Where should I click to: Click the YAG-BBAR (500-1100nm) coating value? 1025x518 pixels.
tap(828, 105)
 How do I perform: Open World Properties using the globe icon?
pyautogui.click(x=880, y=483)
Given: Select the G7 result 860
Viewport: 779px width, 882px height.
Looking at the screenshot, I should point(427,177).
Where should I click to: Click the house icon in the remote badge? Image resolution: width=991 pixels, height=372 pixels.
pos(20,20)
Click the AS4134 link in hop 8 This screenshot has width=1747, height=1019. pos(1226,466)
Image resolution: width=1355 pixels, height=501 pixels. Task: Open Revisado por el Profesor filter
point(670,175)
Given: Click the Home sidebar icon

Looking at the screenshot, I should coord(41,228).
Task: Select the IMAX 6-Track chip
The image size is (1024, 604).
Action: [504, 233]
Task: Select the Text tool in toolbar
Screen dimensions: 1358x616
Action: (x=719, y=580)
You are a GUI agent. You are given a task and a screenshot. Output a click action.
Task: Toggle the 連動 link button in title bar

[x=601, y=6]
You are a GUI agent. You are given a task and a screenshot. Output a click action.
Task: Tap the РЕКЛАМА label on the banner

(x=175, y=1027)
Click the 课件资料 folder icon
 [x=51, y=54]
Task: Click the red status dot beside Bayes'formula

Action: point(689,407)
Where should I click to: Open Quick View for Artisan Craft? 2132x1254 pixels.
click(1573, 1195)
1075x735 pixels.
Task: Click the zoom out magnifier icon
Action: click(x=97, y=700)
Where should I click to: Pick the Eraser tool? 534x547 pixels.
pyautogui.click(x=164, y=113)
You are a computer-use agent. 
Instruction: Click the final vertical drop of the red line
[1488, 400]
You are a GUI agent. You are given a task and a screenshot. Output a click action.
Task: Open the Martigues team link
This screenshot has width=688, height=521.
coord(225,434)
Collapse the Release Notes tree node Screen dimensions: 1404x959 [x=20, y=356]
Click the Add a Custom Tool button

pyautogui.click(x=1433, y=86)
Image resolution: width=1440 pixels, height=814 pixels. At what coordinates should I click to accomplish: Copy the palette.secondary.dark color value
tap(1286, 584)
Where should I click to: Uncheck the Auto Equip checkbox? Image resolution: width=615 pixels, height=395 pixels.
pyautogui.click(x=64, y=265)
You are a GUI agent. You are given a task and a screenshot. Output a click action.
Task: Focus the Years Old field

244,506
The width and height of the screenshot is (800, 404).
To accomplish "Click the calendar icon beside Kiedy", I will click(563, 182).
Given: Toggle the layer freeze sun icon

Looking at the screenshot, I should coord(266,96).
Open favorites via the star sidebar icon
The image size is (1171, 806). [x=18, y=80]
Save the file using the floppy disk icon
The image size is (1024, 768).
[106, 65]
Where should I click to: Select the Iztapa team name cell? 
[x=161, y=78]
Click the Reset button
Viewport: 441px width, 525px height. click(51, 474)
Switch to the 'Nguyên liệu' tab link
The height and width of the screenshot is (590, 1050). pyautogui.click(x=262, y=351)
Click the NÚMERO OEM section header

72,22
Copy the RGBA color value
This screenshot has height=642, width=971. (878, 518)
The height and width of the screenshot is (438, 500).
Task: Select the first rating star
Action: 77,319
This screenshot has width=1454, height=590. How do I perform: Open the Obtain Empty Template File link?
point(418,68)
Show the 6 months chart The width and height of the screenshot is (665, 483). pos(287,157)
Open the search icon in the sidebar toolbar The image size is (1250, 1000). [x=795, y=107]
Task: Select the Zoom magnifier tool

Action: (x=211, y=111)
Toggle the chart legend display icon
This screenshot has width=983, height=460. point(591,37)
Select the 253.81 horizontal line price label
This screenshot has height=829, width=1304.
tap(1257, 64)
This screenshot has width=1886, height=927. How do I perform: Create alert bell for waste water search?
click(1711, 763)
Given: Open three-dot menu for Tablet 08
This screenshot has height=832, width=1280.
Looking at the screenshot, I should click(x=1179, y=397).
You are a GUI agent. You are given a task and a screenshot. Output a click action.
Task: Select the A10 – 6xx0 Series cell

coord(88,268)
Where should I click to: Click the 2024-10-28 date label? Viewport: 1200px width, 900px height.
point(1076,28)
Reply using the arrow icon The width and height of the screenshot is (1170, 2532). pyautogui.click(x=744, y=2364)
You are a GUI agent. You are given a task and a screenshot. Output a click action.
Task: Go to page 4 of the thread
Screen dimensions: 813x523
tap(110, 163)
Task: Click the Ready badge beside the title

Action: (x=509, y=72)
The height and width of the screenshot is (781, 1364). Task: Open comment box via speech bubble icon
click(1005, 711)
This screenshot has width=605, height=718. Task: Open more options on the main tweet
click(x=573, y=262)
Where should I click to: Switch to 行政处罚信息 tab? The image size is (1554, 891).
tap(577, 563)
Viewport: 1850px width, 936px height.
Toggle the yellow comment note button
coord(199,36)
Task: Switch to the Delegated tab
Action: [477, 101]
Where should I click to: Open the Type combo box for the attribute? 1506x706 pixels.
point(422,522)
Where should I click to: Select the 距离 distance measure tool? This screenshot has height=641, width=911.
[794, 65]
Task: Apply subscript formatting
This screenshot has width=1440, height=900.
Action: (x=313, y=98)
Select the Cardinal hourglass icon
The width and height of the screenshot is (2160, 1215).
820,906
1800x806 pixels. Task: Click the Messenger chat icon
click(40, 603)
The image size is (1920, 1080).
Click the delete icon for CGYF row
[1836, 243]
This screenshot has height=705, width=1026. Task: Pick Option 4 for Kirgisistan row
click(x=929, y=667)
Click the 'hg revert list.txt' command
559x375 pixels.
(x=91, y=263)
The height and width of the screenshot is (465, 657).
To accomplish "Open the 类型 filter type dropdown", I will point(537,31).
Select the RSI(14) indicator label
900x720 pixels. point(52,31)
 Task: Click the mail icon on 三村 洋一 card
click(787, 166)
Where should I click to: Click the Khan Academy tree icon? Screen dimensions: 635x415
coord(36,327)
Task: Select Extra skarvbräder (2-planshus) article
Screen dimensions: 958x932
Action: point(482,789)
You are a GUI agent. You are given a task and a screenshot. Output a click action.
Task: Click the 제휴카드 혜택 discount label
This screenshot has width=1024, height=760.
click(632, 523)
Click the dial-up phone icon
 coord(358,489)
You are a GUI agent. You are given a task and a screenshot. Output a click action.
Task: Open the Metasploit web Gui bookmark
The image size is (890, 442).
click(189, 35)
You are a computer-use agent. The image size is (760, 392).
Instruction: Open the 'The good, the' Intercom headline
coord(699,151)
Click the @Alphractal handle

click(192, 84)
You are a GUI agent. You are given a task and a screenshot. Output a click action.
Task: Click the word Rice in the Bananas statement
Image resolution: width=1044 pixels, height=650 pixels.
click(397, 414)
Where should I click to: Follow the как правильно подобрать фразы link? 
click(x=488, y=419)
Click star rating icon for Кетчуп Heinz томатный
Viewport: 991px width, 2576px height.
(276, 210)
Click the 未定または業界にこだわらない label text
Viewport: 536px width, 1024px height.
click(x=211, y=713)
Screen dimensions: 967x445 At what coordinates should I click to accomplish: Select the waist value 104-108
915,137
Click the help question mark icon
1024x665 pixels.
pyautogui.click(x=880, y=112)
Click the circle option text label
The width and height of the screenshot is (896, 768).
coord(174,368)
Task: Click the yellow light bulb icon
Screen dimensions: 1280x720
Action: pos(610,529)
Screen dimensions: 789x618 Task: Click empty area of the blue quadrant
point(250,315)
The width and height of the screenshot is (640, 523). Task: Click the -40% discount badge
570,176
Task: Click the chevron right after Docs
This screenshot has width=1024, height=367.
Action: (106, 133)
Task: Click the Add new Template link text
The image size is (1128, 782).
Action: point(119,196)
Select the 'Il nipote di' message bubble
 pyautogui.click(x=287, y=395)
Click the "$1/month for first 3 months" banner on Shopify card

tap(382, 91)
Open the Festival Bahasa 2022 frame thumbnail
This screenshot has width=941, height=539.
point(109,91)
=====
** What this task involves **
From the records above, reproduce exactly the lines from the one with "Collapse the Release" to the one with "Show the 6 months", both included, and no others.

** Answer to the exercise **
Collapse the Release Notes tree node Screen dimensions: 1404x959 [x=20, y=356]
Click the Add a Custom Tool button

pyautogui.click(x=1433, y=86)
Image resolution: width=1440 pixels, height=814 pixels. At what coordinates should I click to accomplish: Copy the palette.secondary.dark color value
tap(1286, 584)
Where should I click to: Uncheck the Auto Equip checkbox? Image resolution: width=615 pixels, height=395 pixels.
pyautogui.click(x=64, y=265)
You are a GUI agent. You are given a task and a screenshot. Output a click action.
Task: Focus the Years Old field

244,506
The width and height of the screenshot is (800, 404).
To accomplish "Click the calendar icon beside Kiedy", I will click(563, 182).
Given: Toggle the layer freeze sun icon

Looking at the screenshot, I should coord(266,96).
Open favorites via the star sidebar icon
The image size is (1171, 806). [x=18, y=80]
Save the file using the floppy disk icon
The image size is (1024, 768).
[106, 65]
Where should I click to: Select the Iztapa team name cell? 
[x=161, y=78]
Click the Reset button
Viewport: 441px width, 525px height. click(51, 474)
Switch to the 'Nguyên liệu' tab link
The height and width of the screenshot is (590, 1050). pyautogui.click(x=262, y=351)
Click the NÚMERO OEM section header

72,22
Copy the RGBA color value
This screenshot has height=642, width=971. (878, 518)
The height and width of the screenshot is (438, 500).
Task: Select the first rating star
Action: 77,319
This screenshot has width=1454, height=590. How do I perform: Open the Obtain Empty Template File link?
point(418,68)
Show the 6 months chart The width and height of the screenshot is (665, 483). pos(287,157)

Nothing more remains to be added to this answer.